The last two bullets above are giving me some issues.

== Toy Database

//hide
//setup
//output
[source,cypher]
----
MERGE (c1:Contact {id:1})
MERGE (c2:Contact {id:2})
MERGE (c3:Contact {id:3})
MERGE (m1:Email {ts:1})
MERGE (m2:Email {ts:2})
MERGE (m3:Email {ts:3})
MERGE (m4:Email {ts:4})
MERGE (m5:Email {ts:5})
MERGE (m6:Email {ts:6})
MERGE (o1:Open {ts:11})
MERGE (o2:Open {ts:12})
MERGE (o3:Open {ts:13})
MERGE (o4:Open {ts:14})
MERGE (l1:Link {ts:20})
MERGE (l2:Link {ts:21})
MERGE (l3:Link {ts:22})
CREATE (c1)-[:SENT]->(m1)
CREATE (m1)-[:NEXT_EMAIL]->(m2)
CREATE (m2)-[:NEXT_EMAIL]->(m3)
CREATE (c2)-[:SENT]->(m4)
CREATE (m4)-[:NEXT_EMAIL]->(m5)
CREATE (m5)-[:NEXT_EMAIL]->(m6)
CREATE (m1)-[:WAS_OPENED]->(o1)
CREATE (m2)-[:WAS_OPENED]->(o2)
CREATE (m2)-[:WAS_OPENED]->(o3)
CREATE (m5)-[:WAS_OPENED]->(o4)
CREATE (m1)-[:WAS_CLICKED]->(l1)
CREATE (m2)-[:WAS_CLICKED]->(l2)
CREATE (m2)-[:WAS_CLICKED]->(l3);
----

//graph_result

Now that the database is setup, this query __almost__ gets me to the end result.

[source,cypher]
----
MATCH (c:Contact {id:1})-[*]->(e:Email)
OPTIONAL MATCH pl=(e)-[]->(click:Link)
OPTIONAL MATCH po=(e)-[]->(open:Open)
WITH c, 
     e, 
     click, 
     open
RETURN c.id as pidm,
       COUNT(DISTINCT e) as email_count,
       MIN(e.ts) as first_email, 
       MAX(e.ts) as last_email, 
       MIN(click.ts) as first_click,
       MAX(click.ts) as last_click,
       MIN(open.ts) as first_open,
       MAX(open.ts) as last_open,
       SUM(CASE WHEN EXISTS((e)-[]->(click:Link)) THEN 1 ELSE 0 END) as click_ind,
       SUM(CASE WHEN EXISTS((e)-[]->(open:Open)) THEN 1 ELSE 0 END) as open_ind;
----

//table

Because an individual email can be opened and clicked on multiple times, I just want to identify if it was ever clicked, or ever opened.  These stats allow me to get estimate email engagement; simply, the percentage of emails that were opened and clicked.  

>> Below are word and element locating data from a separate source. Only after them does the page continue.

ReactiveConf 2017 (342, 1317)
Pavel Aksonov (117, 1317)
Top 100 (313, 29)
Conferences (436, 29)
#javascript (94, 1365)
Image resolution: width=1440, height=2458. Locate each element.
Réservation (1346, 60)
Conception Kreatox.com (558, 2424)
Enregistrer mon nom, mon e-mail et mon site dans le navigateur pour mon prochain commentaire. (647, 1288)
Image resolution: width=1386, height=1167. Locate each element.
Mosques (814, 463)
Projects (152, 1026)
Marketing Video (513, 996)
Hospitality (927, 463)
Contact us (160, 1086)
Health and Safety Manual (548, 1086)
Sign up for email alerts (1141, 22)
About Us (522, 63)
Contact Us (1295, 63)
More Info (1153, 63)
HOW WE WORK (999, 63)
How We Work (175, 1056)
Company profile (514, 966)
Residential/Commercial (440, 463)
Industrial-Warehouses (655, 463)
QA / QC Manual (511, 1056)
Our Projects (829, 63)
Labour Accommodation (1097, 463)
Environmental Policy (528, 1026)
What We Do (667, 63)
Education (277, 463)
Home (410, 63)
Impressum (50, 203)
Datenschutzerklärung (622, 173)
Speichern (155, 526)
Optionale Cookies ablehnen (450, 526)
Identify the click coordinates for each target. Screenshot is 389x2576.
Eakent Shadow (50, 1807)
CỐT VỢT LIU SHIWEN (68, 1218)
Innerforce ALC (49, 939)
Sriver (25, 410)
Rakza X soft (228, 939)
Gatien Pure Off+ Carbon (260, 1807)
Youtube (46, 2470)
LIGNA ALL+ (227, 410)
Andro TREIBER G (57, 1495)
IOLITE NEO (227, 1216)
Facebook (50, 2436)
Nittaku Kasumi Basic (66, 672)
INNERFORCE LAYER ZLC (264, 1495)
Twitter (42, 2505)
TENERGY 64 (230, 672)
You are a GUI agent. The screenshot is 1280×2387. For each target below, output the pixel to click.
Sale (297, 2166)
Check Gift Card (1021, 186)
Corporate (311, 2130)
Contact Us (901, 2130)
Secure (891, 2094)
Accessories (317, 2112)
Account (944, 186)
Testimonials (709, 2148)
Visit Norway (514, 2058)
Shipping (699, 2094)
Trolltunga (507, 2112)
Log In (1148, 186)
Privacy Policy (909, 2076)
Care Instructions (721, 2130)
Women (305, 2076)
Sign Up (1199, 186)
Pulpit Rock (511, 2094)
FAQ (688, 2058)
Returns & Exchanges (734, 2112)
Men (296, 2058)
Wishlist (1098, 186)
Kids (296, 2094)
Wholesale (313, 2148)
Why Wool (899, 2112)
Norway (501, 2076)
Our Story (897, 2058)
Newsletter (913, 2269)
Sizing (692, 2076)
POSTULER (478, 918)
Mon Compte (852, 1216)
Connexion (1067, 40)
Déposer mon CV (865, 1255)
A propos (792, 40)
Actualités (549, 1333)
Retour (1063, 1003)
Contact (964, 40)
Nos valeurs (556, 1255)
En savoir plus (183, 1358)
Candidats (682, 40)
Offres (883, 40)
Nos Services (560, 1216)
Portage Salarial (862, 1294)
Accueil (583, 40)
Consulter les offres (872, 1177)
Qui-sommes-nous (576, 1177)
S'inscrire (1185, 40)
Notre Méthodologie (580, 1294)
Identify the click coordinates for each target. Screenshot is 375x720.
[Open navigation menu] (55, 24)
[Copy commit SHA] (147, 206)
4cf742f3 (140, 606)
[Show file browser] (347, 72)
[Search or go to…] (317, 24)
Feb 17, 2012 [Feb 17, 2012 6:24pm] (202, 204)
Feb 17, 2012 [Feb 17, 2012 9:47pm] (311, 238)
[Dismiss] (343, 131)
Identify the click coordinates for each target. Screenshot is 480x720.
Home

_In the table above, given the toy dataset, `open_ind` and `click_ind` should each return the value of 2_

Moving beyond this, I will modify this query to look at the last `N` emails, which clearly is Neo4j's wheelhouse and why it's a great tool for these sort of analytical projects.

Any help will be greatly appreciated.